7月9日微软发布本月份例行更新（Patch Tuesday），当中修补MSHTML平台欺骗漏洞CVE-2024-38112，并指出该漏洞影响Windows 10、11，以及Windows Server 2008至2022所有版本，CVSS风险评为7.5分。但究竟骇客如何利用这项漏洞发动攻击？通报此事的研究人员提出进一步的说明。

这项漏洞的特别之处，在于微软使用了「欺骗（Spoofing）」描述这项漏洞，并提及攻击者在利用漏洞的过程中必须与使用者互动，才能达到目的。不过，骇客利用这项漏洞想获取那些好处，引起其他研究人员的猜测。

漏洞悬赏专案Zero Day Initiative（ZDI）指出，微软过往会在与NTLM中继攻击（NTLM relay attack）有关的漏洞使用欺骗，来形容CVE-2024-38112可能导致的行为；资安业者Rapid7则是表示，微软仅提及弱点类型是CWE-668，而这个漏洞的问题在于将资源曝露在错误的领域，定义是向任何人提供不当的资源存取能力。

答案揭晓：通报此事的资安业者Check Point指出，骇客使用特製的网路捷径文件（.URL）触发漏洞，一旦使用者开启，电脑就会启动系统停用的Internet Explorer（IE）存取攻击者控制的网站，而能让对方达到目的。研究人员指出，他们看到利用这种URL触发漏洞的攻击手法，最早可追溯到去年1月，换言之，骇客运用这项漏洞的时间已长达一年半。

研究人员针对攻击者使用的URL文件进行说明，对方在URL的栏位上，在网址前面加上了「mhtml:」，并于结尾加上了「!x-usc:」再写入相同的网址，而类似的手法，过往也曾被用于触发另一个MSHTML漏洞CVE-2021-40444。

另一方面，骇客也指定这个URL文件使用的图示，是Edge执行档里的PDF文件图示资源，如此一来，使用者就很容易误以为他们开启的是PDF文件。
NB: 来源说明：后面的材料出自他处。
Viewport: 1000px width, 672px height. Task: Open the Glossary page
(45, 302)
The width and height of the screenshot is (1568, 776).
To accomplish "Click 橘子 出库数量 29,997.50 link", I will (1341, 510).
一旦使用者执行这个URL文件，IE就会显示下载PDF文件的警示视窗，但若是依照指示开启，电脑却会显示询问是否透过HTML应用程序主机（HTML Application Host）执行。使用者要是忽略上述的警示讯息点选允许执行，电脑将会下载恶意HTA文件并执行，从而触发漏洞。

为何实际上是存取HTA文件，但使用者却看到是要求下载PDF文件的讯息？原因在于攻击者在.PDF之后加入许多无法输出的字元，导致使用者很可能以为自己将要存取PDF文件而直接忽略相关警告。
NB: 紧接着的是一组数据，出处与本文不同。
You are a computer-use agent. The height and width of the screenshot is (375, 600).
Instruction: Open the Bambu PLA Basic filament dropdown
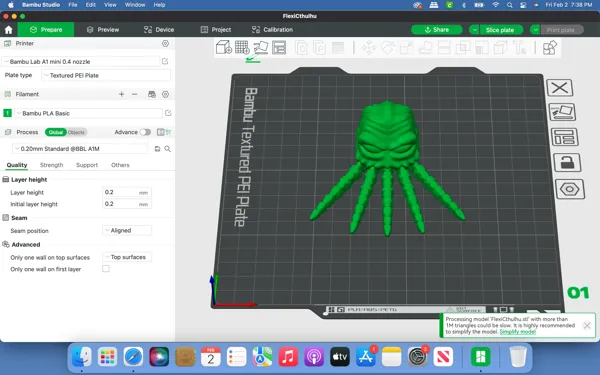pos(88,113)

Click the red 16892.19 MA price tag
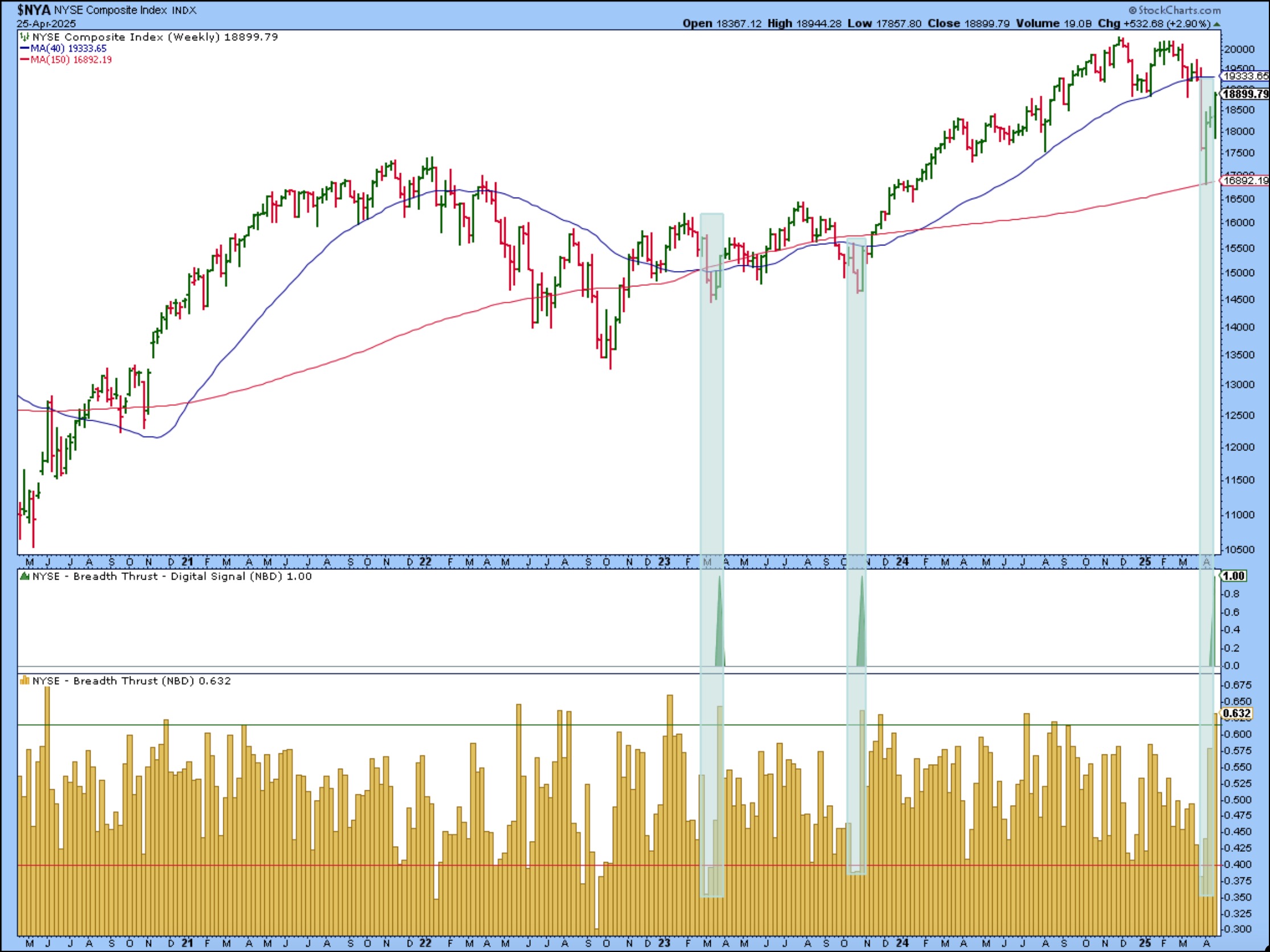pos(1245,180)
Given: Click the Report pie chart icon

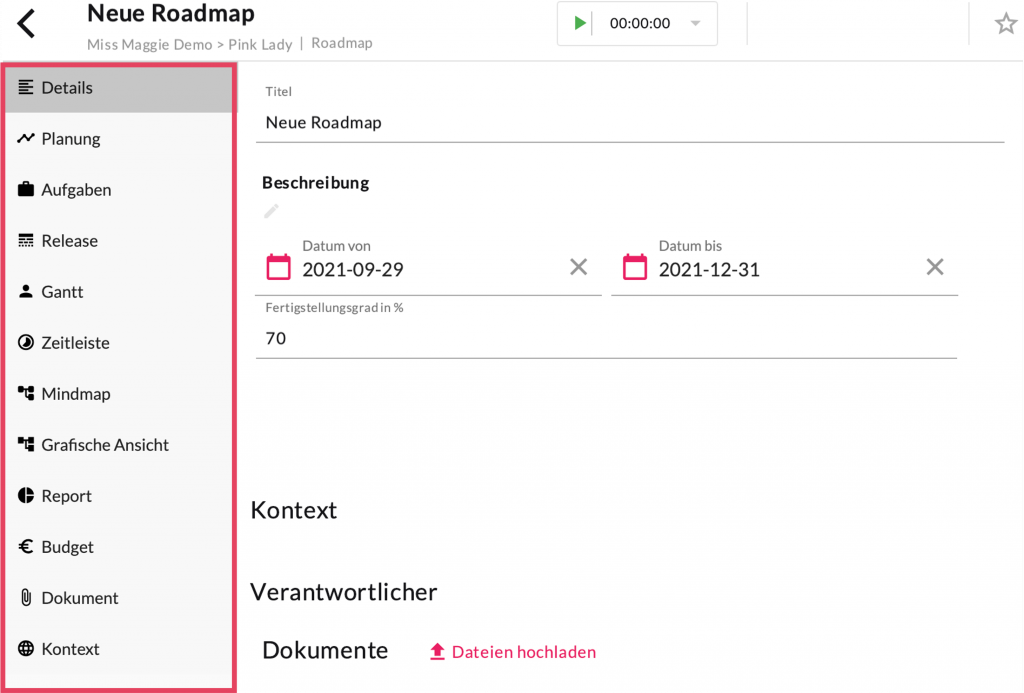Looking at the screenshot, I should pyautogui.click(x=26, y=496).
而对于骇客实际的攻击行动，上述的部落格文章并未提及。但Check Point研究小组经理Eli Smadja透露，他们至少看到两起攻击行动，其中有人利用上述漏洞散布名为Atlantida的窃资软件。

他们在今年5月中旬，发现使用Atlantida的骇客利用这项漏洞。这些骇客入侵含有弱点的WordPress网站，然后透过HTA及PowerShell文件从事攻击，最终在受害电脑植入窃资软件。这波攻击行动的主要目标，是土耳其及越南的使用者。